Task goal
Wherever the word "will" shows up in the data, report the line it sits in.
+++
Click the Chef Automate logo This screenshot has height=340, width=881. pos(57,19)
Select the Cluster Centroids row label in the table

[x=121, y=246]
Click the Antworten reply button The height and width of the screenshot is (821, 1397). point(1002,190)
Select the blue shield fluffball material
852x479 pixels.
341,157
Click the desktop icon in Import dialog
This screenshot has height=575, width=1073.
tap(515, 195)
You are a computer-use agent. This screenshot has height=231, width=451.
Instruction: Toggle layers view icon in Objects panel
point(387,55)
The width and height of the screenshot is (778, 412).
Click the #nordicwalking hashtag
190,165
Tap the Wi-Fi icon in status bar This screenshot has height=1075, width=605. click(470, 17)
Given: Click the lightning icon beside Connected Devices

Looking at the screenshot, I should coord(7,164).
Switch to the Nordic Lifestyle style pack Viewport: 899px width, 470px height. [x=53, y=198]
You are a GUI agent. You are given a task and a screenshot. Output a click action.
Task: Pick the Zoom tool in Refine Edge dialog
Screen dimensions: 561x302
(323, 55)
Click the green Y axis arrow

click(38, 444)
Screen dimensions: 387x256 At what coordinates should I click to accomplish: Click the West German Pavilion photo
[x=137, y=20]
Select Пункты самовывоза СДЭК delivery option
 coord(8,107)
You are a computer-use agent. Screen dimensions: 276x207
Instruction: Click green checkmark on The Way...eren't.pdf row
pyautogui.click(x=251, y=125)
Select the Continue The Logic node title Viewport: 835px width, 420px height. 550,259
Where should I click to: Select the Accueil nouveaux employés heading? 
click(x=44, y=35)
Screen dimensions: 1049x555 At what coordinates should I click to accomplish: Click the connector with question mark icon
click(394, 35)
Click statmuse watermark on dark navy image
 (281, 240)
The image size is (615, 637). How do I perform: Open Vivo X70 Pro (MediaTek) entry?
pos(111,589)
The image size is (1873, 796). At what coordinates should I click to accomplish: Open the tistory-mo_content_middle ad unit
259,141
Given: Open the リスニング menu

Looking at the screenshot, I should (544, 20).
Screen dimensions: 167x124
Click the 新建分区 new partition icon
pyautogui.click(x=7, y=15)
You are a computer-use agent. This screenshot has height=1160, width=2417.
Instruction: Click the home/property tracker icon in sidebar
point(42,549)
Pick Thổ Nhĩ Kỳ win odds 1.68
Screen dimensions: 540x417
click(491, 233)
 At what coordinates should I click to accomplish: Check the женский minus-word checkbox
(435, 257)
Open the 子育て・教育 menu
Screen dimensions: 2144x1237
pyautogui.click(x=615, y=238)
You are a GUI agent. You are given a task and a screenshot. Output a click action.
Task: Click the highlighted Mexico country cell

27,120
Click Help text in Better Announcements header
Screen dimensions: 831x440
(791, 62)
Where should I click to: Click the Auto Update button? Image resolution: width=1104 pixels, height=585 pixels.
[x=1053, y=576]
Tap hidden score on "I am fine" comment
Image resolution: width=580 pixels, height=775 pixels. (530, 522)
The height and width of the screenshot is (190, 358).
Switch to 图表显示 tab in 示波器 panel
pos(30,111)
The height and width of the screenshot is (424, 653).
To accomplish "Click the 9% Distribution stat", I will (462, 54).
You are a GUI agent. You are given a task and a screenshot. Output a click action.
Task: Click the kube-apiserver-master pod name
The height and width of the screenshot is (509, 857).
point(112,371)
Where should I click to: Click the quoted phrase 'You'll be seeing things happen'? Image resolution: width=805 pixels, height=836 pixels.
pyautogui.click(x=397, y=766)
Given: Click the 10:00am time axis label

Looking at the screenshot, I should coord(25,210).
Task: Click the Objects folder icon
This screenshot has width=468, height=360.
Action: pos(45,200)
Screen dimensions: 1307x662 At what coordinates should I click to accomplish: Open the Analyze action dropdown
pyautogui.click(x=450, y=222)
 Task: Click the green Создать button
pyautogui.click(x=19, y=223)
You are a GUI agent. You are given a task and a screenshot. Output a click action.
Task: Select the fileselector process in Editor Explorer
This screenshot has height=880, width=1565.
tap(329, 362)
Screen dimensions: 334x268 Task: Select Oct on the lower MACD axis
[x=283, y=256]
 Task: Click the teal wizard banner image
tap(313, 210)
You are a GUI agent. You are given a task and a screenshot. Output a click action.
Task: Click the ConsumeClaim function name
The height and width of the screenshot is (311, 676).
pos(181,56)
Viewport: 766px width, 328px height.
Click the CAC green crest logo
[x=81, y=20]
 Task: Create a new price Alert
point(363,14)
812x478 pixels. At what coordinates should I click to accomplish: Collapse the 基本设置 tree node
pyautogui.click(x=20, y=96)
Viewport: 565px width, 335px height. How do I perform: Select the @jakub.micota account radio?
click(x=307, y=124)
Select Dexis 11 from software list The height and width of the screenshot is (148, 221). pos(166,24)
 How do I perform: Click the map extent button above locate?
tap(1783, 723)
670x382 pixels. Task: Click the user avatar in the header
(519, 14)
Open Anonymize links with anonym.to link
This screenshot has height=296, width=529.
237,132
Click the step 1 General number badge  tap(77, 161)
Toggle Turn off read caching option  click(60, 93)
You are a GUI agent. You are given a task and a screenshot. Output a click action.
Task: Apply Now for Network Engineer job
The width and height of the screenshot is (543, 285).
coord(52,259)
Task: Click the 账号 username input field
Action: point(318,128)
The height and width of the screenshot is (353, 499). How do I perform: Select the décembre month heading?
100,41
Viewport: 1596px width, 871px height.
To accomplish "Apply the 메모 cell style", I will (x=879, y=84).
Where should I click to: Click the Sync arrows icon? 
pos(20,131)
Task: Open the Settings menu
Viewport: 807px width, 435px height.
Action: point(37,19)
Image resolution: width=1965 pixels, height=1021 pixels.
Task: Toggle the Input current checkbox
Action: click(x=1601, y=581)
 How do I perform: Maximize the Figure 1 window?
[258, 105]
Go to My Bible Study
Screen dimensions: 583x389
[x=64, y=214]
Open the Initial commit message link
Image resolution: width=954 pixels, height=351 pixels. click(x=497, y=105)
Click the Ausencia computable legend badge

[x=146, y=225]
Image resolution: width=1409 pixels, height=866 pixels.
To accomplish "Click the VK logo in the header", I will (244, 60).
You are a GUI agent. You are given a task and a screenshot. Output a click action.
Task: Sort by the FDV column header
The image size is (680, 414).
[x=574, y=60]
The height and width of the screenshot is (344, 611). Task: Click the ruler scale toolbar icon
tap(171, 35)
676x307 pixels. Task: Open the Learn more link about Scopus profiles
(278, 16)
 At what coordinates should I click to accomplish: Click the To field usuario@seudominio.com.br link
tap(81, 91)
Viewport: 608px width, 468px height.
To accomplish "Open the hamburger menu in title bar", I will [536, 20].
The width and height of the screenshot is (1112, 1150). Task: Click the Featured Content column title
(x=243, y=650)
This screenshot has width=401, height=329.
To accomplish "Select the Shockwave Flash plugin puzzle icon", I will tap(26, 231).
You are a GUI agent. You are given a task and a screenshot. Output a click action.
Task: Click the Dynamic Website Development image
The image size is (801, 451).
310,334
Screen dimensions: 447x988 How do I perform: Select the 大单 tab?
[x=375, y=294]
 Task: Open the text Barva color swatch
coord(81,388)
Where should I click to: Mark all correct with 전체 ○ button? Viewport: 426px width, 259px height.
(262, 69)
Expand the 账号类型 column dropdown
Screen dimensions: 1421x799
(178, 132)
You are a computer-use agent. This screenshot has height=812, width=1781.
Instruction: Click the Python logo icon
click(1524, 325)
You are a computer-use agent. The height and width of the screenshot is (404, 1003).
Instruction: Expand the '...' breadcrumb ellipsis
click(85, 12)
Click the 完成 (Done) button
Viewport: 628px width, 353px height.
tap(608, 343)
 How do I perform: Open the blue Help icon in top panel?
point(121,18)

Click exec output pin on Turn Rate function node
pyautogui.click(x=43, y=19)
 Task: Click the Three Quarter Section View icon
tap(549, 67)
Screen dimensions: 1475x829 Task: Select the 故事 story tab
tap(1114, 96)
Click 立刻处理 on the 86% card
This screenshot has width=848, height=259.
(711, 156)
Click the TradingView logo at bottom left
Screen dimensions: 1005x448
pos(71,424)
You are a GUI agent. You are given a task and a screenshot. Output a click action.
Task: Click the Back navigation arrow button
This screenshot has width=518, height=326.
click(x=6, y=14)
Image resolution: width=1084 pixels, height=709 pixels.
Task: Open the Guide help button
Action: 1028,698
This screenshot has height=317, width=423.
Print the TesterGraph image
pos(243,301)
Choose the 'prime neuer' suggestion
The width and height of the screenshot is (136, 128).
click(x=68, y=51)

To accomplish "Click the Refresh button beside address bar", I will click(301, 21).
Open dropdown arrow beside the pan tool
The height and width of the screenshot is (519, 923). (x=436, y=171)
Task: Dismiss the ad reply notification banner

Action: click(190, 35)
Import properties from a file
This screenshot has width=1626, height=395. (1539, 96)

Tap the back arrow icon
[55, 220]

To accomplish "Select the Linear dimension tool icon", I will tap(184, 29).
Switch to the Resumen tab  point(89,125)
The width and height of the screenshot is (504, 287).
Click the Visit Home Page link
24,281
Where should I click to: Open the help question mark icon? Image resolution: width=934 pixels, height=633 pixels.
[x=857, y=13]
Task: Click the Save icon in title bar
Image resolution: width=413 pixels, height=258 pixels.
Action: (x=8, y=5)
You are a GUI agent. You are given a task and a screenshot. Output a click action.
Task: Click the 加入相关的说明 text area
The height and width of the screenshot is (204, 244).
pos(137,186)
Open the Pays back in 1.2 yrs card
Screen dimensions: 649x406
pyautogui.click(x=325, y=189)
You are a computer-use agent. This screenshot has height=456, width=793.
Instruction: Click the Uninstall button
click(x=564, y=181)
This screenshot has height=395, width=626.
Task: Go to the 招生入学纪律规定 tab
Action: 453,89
+++
Exercise answer
To accomplish "Click the 9% Distribution stat", I will (462, 54).
To accomplish "Apply the 메모 cell style", I will (x=879, y=84).
To accomplish "Click the VK logo in the header", I will (244, 60).
To accomplish "Open the hamburger menu in title bar", I will [536, 20].
To accomplish "Select the Shockwave Flash plugin puzzle icon", I will tap(26, 231).
To accomplish "Click the Refresh button beside address bar", I will click(301, 21).
To accomplish "Select the Linear dimension tool icon", I will tap(184, 29).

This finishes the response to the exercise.